The eulogies so ebulliently showered upon Tagore and his rising fame also seemed to disturb the composure of the West.
Apprehensive of the overwhelming versatility of his creative personality, of his keen socio-political awareness and intellectual fibre, the West opportunely stressed the strains of piety and devotion in the English Gitanjali in a desperate attempt to stereotype the multifaceted laureate as a ‘mystic’.
The captivating power of Tagore’s English Gitanjali, however, lies in its life-affirming voice and nobility of thought. Not surprisingly, it endeared itself to a World War-ravaged European psyche. Tagore’s son Rathindranath recounts that Clemenceau had sent the Comtesse de Noailles to read out to him poems from Gitanjali on the evening the armistice was declared after the First World War. Tagore also received a letter dated, August 1, 1920, from Wilfred Owen’s mother, after the poet’s death in World War I; it read: “… It is nearly two years ago that my dear eldest son went out to the War for the last time … — when he, my poet son, said those wonderful words of yours — beginning at ‘When I go from hence, let this be my parting word’ — and when his pocket book came back to me — I found these words written in his dear writing — with your name beneath …”

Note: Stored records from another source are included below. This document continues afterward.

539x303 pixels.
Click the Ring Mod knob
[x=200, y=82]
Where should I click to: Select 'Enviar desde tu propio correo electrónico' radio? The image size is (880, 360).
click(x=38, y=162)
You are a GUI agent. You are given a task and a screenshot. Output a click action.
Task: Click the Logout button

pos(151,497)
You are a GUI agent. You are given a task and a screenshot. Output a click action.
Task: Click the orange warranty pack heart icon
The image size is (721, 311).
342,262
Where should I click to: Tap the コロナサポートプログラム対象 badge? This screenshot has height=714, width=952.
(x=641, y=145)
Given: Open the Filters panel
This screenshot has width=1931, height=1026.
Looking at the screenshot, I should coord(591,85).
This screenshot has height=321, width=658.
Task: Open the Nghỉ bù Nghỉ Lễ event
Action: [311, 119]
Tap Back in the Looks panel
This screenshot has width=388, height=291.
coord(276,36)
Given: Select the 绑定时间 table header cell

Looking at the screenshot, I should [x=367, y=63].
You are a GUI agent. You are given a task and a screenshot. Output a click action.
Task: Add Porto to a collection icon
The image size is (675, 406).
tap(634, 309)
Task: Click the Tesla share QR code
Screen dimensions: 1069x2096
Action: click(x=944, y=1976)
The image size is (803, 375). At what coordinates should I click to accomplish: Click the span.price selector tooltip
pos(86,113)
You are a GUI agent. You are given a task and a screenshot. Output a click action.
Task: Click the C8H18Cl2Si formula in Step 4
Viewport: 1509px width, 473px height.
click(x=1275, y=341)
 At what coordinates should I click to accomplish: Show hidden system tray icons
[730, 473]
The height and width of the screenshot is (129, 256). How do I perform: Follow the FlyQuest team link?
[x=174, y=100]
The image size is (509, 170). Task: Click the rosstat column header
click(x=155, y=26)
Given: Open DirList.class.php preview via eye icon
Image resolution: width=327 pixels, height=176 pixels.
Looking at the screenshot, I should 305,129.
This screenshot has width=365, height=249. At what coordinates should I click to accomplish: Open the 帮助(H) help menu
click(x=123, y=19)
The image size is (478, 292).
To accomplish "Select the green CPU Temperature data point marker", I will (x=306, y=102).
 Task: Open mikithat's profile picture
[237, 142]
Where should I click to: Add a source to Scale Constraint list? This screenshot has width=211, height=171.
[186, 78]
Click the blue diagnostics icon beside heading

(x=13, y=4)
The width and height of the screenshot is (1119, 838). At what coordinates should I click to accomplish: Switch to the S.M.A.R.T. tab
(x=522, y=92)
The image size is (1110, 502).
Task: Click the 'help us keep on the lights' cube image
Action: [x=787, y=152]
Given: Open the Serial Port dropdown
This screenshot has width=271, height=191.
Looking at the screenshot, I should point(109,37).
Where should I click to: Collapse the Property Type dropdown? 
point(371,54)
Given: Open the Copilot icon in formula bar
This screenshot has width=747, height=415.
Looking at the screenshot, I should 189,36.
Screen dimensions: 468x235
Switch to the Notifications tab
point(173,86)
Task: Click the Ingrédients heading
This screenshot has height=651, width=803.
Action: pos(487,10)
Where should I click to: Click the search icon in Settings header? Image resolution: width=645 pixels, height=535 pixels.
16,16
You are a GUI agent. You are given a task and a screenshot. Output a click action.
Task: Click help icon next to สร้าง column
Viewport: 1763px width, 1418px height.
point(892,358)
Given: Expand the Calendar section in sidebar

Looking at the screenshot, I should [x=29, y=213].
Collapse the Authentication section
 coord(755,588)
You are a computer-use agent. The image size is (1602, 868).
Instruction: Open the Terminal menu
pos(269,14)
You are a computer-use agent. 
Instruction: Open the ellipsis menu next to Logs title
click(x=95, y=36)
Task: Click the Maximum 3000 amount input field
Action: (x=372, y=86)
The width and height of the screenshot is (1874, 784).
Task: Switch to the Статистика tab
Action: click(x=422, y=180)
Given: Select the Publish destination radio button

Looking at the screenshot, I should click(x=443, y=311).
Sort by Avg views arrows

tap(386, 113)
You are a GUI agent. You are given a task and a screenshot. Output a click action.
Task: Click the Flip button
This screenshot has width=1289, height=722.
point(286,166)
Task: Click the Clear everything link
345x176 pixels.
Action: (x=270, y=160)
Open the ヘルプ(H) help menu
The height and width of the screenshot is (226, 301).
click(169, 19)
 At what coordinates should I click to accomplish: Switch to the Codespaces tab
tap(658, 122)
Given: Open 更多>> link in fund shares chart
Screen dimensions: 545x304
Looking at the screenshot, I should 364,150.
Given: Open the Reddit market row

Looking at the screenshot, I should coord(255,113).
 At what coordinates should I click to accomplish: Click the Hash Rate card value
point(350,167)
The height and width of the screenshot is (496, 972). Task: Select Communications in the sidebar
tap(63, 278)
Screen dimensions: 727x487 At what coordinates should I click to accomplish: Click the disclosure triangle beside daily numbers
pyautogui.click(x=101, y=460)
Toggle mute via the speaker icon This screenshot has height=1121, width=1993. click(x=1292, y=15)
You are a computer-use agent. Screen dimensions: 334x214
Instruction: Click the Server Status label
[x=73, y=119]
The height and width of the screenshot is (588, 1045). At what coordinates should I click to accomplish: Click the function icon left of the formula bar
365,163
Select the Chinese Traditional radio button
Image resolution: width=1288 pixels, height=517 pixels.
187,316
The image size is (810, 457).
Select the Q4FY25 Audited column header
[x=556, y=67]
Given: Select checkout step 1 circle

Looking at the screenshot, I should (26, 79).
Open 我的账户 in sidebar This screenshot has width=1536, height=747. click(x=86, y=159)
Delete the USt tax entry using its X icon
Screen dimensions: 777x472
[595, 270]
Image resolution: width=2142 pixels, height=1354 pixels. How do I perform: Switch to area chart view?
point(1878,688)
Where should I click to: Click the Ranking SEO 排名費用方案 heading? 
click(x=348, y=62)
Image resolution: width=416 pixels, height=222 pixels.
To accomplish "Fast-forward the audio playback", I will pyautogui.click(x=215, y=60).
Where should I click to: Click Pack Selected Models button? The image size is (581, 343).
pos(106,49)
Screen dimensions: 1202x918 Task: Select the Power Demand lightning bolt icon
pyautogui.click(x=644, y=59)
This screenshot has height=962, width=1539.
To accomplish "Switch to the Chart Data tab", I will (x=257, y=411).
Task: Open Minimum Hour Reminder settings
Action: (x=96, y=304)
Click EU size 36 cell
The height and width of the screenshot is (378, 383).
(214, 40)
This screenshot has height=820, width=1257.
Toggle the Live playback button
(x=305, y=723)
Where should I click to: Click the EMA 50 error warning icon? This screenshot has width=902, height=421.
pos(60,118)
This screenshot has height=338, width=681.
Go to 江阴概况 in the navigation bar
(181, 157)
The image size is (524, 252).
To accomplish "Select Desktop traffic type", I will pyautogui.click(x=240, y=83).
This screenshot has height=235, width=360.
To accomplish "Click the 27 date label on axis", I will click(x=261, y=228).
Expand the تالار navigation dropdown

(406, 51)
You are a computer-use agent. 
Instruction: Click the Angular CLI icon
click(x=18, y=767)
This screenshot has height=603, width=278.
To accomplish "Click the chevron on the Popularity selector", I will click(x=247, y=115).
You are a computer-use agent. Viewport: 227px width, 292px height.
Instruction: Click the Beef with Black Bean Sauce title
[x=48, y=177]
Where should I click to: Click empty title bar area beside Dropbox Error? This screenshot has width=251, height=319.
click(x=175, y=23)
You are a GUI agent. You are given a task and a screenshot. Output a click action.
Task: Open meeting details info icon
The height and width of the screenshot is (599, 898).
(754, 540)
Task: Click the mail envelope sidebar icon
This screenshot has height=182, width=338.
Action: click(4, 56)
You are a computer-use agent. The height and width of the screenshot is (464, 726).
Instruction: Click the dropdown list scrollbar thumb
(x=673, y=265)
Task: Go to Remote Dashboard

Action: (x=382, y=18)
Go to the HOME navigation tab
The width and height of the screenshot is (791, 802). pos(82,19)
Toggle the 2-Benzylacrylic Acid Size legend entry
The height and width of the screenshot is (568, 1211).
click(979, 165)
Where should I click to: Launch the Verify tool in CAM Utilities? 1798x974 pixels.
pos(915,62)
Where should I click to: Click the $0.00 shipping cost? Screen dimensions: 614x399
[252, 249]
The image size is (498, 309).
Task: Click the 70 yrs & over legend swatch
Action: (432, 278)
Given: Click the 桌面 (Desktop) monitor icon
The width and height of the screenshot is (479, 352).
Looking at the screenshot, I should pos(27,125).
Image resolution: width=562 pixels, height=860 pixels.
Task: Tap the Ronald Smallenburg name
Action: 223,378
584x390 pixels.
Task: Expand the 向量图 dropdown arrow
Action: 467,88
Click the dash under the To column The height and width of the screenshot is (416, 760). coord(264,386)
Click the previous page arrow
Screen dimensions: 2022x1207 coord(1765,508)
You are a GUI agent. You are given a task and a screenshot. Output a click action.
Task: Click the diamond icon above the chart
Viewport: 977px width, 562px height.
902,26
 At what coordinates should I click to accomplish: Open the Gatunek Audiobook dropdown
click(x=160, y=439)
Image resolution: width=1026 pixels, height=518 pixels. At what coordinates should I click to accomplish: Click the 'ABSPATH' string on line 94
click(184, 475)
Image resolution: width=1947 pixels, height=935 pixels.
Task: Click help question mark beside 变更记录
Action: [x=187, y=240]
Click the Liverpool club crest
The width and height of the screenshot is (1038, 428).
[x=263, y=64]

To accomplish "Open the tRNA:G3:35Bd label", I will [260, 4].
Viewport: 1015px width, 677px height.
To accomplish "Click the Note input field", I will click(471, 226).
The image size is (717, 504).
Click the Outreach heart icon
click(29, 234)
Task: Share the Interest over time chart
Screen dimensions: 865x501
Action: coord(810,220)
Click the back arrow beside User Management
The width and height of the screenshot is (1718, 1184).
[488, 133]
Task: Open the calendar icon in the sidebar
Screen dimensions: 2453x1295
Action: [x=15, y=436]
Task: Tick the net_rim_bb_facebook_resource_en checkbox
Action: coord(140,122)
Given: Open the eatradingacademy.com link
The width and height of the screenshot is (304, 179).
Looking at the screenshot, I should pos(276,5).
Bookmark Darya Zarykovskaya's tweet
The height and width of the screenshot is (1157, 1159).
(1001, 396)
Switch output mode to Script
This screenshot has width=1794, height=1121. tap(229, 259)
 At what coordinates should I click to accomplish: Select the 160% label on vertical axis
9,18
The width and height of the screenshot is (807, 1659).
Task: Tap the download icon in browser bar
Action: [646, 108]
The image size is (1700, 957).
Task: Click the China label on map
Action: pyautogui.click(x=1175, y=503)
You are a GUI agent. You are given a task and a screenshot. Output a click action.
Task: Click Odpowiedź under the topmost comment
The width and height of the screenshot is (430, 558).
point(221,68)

The English Gitanjali, which literally means ‘Song Offerings’, is indeed a celebration of the infinite potential of the human spirit: “Thou hast made me endless, such is thy pleasure. … Thy infinite gifts come to me only on these very small hands of mine. Ages pass, and still thou pourest, and still there is room to fill.” The book nurtures the quintessence of Tagore’s unswerving zest for a World Community: “…Thou hast brought the distant near and made a brother of the stranger …” It earnestly envisions an undauntedly upright and enlightened future society: “Where the mind is without fear and the head is held high; … Into that heaven of freedom, my Father, let my country awake.”